> WHAT THE TASK REQUIRES
Output all of the records exactly as written.

[Dataset entries]
= = =
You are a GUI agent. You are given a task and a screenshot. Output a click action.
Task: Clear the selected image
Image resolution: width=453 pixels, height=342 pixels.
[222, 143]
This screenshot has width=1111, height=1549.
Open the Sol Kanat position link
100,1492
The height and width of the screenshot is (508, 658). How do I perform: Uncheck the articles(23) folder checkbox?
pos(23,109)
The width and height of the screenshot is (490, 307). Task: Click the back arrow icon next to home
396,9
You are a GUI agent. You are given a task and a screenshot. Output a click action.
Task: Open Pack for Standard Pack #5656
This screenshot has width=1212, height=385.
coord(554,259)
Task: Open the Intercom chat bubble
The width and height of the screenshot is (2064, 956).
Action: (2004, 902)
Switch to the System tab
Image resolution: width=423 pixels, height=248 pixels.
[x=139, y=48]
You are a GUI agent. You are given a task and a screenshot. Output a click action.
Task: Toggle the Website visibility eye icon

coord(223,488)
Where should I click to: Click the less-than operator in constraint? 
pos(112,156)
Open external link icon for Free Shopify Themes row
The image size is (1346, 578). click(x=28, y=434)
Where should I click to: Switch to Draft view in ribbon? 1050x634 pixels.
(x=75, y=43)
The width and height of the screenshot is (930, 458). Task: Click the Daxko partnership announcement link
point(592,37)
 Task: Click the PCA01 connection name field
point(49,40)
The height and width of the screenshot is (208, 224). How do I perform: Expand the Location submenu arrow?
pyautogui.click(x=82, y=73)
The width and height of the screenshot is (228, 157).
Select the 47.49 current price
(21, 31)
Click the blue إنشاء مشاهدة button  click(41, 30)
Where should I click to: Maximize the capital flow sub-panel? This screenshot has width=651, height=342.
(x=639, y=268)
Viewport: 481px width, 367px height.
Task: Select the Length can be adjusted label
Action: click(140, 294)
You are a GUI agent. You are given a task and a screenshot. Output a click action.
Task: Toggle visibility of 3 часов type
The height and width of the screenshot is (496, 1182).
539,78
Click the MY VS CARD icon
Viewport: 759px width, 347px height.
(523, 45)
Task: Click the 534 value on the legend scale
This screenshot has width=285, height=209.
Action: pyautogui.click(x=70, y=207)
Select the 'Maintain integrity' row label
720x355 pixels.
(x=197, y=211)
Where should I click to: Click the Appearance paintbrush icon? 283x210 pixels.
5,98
= = =
> ANSWER BOX
You are a GUI agent. You are given a task and a screenshot. Output a click action.
Task: Clear the selected image
Image resolution: width=453 pixels, height=342 pixels.
[222, 143]
This screenshot has width=1111, height=1549.
Open the Sol Kanat position link
100,1492
The height and width of the screenshot is (508, 658). How do I perform: Uncheck the articles(23) folder checkbox?
pos(23,109)
The width and height of the screenshot is (490, 307). Task: Click the back arrow icon next to home
396,9
You are a GUI agent. You are given a task and a screenshot. Output a click action.
Task: Open Pack for Standard Pack #5656
This screenshot has width=1212, height=385.
coord(554,259)
Task: Open the Intercom chat bubble
The width and height of the screenshot is (2064, 956).
Action: (2004, 902)
Switch to the System tab
Image resolution: width=423 pixels, height=248 pixels.
[x=139, y=48]
You are a GUI agent. You are given a task and a screenshot. Output a click action.
Task: Toggle the Website visibility eye icon

coord(223,488)
Where should I click to: Click the less-than operator in constraint? 
pos(112,156)
Open external link icon for Free Shopify Themes row
The image size is (1346, 578). click(x=28, y=434)
Where should I click to: Switch to Draft view in ribbon? 1050x634 pixels.
(x=75, y=43)
The width and height of the screenshot is (930, 458). Task: Click the Daxko partnership announcement link
point(592,37)
 Task: Click the PCA01 connection name field
point(49,40)
The height and width of the screenshot is (208, 224). How do I perform: Expand the Location submenu arrow?
pyautogui.click(x=82, y=73)
The width and height of the screenshot is (228, 157).
Select the 47.49 current price
(21, 31)
Click the blue إنشاء مشاهدة button  click(41, 30)
Where should I click to: Maximize the capital flow sub-panel? This screenshot has width=651, height=342.
(x=639, y=268)
Viewport: 481px width, 367px height.
Task: Select the Length can be adjusted label
Action: click(140, 294)
You are a GUI agent. You are given a task and a screenshot. Output a click action.
Task: Toggle visibility of 3 часов type
The height and width of the screenshot is (496, 1182).
539,78
Click the MY VS CARD icon
Viewport: 759px width, 347px height.
(523, 45)
Task: Click the 534 value on the legend scale
This screenshot has width=285, height=209.
Action: pyautogui.click(x=70, y=207)
Select the 'Maintain integrity' row label
720x355 pixels.
(x=197, y=211)
Where should I click to: Click the Appearance paintbrush icon? 283x210 pixels.
5,98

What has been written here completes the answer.